Have you ever purchased a jalapeo chile pepper from the grocery store only to find it either lacking in heat or so hot that even a small amount will ignite a raging inferno in your mouth?
Jalapeno peppers that are still green do turn red; this is completely normal and natural. The simple fact that jalapenos are turning red indicates that they are nearing the end of their ripeness and maturity.
Here is a quick guide to selecting jalapeos that can assist you in making your choice.
Look for Stretch Marks
When peppers get older, some of them start to get white flecks and lines that resemble stretch marks and run along the pepper’s length. The pepper plant’s stretch marks are another sign of how much stress it has been under.
The hotness of the peppers appears to be influenced by a stressed pepper plant, which appears to happen when the soil becomes dry between infrequent waterings.
The more white lines you see and the more stress the plant has experienced, the older and hotter the pepper will be.

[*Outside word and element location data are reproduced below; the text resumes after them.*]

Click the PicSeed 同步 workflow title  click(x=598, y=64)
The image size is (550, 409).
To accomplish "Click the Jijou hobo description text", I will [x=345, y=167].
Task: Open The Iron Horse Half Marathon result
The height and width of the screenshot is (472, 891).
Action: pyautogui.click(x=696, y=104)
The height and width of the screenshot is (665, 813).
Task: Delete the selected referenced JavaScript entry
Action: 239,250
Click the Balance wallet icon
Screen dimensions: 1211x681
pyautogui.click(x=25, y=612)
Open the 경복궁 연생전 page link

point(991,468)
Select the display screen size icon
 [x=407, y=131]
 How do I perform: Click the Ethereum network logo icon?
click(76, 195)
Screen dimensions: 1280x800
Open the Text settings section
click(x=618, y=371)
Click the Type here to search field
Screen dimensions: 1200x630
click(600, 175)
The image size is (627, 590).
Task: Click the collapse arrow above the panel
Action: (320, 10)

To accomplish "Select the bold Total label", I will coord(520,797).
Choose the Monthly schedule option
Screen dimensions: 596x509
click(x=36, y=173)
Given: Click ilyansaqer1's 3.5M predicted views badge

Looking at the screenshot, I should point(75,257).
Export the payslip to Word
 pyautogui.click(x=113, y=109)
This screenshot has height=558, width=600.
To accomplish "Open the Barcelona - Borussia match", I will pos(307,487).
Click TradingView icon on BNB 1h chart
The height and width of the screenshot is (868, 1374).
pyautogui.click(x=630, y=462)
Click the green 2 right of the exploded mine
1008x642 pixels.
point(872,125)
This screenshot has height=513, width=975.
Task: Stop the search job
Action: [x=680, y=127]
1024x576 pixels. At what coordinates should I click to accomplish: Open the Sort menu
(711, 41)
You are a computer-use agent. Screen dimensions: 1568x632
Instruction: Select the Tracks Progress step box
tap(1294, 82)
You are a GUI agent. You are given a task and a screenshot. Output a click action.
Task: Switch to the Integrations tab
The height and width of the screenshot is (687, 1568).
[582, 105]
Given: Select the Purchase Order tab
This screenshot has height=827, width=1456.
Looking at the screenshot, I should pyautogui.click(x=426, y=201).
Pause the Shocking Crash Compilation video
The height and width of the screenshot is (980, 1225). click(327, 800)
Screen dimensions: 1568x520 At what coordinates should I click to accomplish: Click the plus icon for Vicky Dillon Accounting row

Younger, less stressed, and milder peppers are those that are smoother.
Green jalapeos eventually turn red if left on the plant (or even after being picked). Thus, red jalapenos are older than green ones. The red ones are sweeter than the green ones but can get quite hot, especially if they have a lot of striations.
Which is Better: Green Or Red Jalapenos?
Jalapenos of both colors—green and red—have equal advantages. However, red jalapenos have a slightly sweeter flavor because they are riper than green ones. Since green peppers lack the sweetness of red peppers, they are often perceived as being a little hotter than red peppers, even though both types of jalapenos are technically the same amount of heat.
Try both varieties of jalapenos and see which color you prefer in your preferred spicy food. In this manner, you’ll be aware of which jalapenos to pick up first the following time you go shopping or when to harvest your peppers if you grow your own jalapeno plants!